§ **Excerto do texto**
-*-*-

(apesar
de hoje ser o nosso dia)
Conhecemo-nos
por mero acaso, nada de muito romântico. Porque um algoritmo aleatório decidiu
trocar-nos as voltas. Porque eu decidi gozar com ele. Porque ele me achou
piada. E assim começou uma equivocada troca de e-mails. Num atropelo
comunicativo cada vez maior. Mas eu só o deixei entrar na minha vida – na nossa
vida – porque ele estava de partida. E assumidamente não gostava de crianças.
Estes dois factores combinados garantiam a nossa segurança: a dos rapazes e a
do meu coração. Uma mãe não tem grande espaço de manobra para o romantismo.
Talvez por isso tenha perdido tanto tempo na Internet a confirmar o que me contava.
Ainda ele não me tinha dito o seu nome completo, já eu tinha desencantado os
artigos científicos que tinha publicado nos últimos anos. Por seu lado, ele
também pensou que tinha uma confortável margem de segurança para avançar: eu
tinha filhos, nunca poderia segui-lo na sua aventura. Mas podíamos ser amigos.
Ambos precisávamos desesperadamente de um amigo. E, assim, ficámos o
Principezinho e a Raposa. Até hoje.
Quando
finalmente nos encontrámos pela primeira vez, foi romântico. Porque eu tinha
ido a Liège e mandei-lhe uma mensagem a dizer que seria engraçado se nos
cruzássemos sem saber. Passado umas horas, ele respondeu-me a dizer que tinha
passado a tarde à chuva, à minha procura pelas ruas do centro. E eu, que já
estava em casa com os rapazes, achei aquilo tão bonito que o convidei para
jantar. Um simples jantar a quatro, como não podia deixar de ser. Mas foi um
jantar romântico. Passámos o serão a passear pelos bosques de Malempré. Nas
Ardenas não chovia, nevava. E a madrugada a conversar na minha sala de paredes
azuis, ainda tão vazia de móveis. Ainda tão vazia de tudo, porque a nossa nova
vida estava apenas a começar. No dia seguinte, voltámos a encontrar-nos
para jantar. Os quatro, pois claro. Ele trouxe clementinas. Desta vez,
perdemo-nos noite dentro, no meio da floresta cheia de neve. Agora, olhando para
trás, penso que nos perdemos também em sentido figurado. Porque nos
encontrámos. Nenhum de nós teria tido a coragem de se apaixonar se não nos
tivéssemos perdido, algures, pelo caminho. Perdemos certamente o nosso espaço
de segurança.

-*-*-

§ **Dados fornecidos**
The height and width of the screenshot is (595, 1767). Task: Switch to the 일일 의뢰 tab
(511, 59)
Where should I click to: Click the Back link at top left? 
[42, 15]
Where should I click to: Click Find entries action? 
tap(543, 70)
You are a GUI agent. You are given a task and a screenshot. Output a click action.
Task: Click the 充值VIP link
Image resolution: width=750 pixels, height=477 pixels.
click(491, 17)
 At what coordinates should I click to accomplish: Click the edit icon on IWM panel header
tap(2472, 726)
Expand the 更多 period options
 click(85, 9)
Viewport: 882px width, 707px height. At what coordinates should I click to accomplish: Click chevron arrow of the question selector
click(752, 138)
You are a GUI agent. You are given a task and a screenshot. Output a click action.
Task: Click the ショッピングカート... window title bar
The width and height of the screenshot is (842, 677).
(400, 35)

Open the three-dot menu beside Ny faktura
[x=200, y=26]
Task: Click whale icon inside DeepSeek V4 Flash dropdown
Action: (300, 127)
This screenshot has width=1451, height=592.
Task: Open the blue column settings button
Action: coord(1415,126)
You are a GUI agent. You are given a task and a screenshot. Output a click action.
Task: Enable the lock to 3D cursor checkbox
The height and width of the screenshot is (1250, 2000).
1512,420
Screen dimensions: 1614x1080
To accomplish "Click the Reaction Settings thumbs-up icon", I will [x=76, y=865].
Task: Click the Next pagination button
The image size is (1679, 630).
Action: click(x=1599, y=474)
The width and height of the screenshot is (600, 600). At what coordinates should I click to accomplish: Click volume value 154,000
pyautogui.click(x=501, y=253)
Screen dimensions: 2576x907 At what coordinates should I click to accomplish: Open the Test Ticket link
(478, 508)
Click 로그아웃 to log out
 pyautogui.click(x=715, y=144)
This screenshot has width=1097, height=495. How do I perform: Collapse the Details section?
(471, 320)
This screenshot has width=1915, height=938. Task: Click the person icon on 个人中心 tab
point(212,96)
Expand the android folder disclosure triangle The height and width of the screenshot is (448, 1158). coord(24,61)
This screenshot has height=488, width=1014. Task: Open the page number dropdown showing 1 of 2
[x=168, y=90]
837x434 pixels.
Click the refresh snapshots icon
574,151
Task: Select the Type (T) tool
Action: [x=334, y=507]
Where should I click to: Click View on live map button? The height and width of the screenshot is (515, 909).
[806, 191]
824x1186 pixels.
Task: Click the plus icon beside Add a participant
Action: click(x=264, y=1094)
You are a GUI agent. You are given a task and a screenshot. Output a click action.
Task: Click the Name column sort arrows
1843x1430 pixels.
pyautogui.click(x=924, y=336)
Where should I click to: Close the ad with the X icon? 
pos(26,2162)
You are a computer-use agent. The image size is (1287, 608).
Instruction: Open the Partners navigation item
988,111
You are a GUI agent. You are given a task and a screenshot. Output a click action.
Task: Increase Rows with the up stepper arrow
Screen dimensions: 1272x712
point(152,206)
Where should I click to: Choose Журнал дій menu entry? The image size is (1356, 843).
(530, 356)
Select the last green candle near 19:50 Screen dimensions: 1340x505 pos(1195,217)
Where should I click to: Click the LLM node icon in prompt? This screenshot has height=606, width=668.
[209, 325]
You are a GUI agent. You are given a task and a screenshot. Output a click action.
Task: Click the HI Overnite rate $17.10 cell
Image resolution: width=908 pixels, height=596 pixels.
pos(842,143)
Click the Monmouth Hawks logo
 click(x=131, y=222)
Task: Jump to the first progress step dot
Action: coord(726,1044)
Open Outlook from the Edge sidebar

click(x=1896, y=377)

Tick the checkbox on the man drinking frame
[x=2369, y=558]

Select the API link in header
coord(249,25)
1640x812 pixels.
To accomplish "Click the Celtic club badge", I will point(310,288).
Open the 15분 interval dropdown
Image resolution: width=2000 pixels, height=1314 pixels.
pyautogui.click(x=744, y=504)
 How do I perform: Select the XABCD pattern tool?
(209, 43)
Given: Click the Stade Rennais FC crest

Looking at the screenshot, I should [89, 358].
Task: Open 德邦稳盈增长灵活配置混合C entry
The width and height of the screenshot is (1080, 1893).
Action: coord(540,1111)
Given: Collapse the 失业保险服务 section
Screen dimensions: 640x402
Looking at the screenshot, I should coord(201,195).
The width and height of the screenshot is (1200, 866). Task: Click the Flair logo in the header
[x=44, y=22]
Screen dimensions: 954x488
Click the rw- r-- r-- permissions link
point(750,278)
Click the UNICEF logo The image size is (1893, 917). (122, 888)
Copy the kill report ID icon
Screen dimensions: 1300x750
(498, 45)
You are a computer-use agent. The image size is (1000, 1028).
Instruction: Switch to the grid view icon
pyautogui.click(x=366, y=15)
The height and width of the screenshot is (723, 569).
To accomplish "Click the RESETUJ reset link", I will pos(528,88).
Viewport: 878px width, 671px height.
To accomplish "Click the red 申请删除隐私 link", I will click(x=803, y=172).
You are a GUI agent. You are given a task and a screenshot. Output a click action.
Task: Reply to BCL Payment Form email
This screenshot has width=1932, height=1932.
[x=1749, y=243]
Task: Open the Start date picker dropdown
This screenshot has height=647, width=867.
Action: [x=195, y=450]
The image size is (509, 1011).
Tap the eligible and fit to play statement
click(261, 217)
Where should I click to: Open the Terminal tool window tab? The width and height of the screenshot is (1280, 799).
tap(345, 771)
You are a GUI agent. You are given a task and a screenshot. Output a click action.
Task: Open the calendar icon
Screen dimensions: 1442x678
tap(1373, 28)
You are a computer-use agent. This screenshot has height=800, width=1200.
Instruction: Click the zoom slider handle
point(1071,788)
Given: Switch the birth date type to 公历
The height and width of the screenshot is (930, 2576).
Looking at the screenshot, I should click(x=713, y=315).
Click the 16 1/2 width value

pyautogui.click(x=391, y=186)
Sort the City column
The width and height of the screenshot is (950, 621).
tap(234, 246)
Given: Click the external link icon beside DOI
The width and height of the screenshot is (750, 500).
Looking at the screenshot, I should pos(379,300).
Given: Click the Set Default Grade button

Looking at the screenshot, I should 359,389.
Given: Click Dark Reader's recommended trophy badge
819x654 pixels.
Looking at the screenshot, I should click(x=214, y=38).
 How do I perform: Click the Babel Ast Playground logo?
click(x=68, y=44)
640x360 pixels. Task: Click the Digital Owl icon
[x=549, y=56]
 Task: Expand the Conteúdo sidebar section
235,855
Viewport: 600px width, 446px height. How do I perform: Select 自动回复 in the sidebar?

-*-*-

§ **Descrição do problema**
Reescreva a passagem do excerto do texto que vai de "Ainda ele não" até "podíamos ser amigos.", substituindo "artigos científicos" por "estudos científicos".

§ **Resolução escrita**
Ainda ele não me tinha dito o seu nome completo, já eu tinha desencantado os
estudos científicos que tinha publicado nos últimos anos. Por seu lado, ele
também pensou que tinha uma confortável margem de segurança para avançar: eu
tinha filhos, nunca poderia segui-lo na sua aventura. Mas podíamos ser amigos.